[本文]
━━━━━━━━
変化の激しい時代において、「変化への適用力」は企業の成長を左右する重要な要素となっています。
アジャイル開発は、システム開発やデジタル活用における変化対応力を高める手法として、現在ではソフトウェア開発にとどまらず、人事・マーケティング・営業・オペレーションなどの非IT部門にも広がっています。
本記事では、アジャイル開発の基本からウォーターフォール開発との違い、代表的な手法である「スクラム」について、そして実際の導入事例まで、アジャイル開発に初めて触れる方にもわかりやすく、網羅的に解説を行います。
Contents
アジャイル開発とは?
アジャイル開発とは、顧客に価値のあるソフトウェアを早く、継続的に提供するためのアプローチのことです。「アジャイル=機敏に」という言葉のとおり、状況に応じて仕様変更や追加にも柔軟に対応できる点がアジャイル開発の特徴です。
━━━━━━━━
[目標] 本文で、アジャイル開発が広がっている先として挙げられている非IT部門をすべて書き出してください。
━━━━━━━━
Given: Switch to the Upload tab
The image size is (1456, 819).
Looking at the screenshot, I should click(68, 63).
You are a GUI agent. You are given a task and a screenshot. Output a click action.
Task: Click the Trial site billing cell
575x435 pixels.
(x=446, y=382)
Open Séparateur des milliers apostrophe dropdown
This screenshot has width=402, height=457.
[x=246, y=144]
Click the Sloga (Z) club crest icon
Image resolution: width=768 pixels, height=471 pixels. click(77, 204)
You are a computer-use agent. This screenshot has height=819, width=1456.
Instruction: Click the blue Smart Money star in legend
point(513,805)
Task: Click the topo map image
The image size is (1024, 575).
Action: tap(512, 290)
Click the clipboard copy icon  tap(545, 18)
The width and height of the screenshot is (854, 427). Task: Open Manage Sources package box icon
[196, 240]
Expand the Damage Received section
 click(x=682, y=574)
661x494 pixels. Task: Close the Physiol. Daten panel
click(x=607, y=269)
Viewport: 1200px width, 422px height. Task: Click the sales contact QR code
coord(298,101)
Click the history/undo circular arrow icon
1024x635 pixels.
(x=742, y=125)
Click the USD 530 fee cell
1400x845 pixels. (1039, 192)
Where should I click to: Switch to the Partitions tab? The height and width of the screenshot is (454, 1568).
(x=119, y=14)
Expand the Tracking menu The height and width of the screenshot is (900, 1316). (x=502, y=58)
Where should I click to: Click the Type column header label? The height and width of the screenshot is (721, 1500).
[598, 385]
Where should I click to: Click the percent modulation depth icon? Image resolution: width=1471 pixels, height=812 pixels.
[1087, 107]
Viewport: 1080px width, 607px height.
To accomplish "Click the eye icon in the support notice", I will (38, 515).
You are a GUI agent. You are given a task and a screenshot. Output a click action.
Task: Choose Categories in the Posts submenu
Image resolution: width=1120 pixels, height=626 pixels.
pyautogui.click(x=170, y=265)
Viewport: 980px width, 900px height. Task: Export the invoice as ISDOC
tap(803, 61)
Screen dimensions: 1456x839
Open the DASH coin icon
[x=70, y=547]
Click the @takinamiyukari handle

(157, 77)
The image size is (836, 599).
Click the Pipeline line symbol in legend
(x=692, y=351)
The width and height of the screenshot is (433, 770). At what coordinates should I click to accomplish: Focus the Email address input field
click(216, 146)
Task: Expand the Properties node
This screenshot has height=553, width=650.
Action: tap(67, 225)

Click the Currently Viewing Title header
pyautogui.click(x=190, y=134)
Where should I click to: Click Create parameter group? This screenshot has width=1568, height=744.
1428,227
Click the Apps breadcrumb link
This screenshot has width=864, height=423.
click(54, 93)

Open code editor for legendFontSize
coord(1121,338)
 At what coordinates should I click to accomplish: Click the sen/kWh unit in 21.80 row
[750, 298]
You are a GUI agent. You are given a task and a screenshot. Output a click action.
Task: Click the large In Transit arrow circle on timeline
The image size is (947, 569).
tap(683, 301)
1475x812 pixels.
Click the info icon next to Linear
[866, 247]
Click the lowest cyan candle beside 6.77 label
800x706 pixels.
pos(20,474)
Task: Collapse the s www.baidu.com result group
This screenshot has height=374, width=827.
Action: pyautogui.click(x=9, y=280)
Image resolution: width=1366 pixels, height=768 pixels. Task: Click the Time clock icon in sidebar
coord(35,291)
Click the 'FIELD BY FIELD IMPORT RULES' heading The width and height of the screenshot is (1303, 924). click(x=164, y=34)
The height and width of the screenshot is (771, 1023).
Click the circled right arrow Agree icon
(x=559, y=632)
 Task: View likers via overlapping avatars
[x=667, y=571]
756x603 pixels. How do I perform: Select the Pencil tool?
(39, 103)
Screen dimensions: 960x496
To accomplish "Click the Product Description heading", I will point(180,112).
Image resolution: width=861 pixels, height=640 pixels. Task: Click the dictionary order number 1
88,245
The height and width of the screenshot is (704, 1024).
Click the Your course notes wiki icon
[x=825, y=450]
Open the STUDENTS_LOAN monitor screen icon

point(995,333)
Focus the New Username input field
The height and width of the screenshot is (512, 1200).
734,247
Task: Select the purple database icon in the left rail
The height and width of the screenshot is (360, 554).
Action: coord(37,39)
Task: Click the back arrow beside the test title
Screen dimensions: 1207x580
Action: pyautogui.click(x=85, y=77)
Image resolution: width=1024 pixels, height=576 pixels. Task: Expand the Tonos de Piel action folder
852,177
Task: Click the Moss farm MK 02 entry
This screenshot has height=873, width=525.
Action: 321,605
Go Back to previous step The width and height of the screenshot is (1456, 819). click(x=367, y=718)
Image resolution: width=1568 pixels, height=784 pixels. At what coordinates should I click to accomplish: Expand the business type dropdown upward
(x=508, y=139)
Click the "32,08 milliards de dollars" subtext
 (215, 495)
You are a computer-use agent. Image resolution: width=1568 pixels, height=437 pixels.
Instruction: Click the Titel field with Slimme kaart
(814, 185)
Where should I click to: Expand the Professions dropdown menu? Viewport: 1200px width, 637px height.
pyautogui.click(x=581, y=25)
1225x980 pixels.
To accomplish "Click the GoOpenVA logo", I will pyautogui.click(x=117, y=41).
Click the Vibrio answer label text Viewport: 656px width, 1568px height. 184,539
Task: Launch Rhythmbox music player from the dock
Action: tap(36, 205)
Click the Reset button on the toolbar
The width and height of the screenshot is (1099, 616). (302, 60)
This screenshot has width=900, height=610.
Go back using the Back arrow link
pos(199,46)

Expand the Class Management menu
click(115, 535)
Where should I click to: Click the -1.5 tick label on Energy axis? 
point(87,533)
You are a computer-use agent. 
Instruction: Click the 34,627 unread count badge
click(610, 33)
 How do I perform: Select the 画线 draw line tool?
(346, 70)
━━━━━━━━
[解答] 人事、マーケティング、営業、オペレーション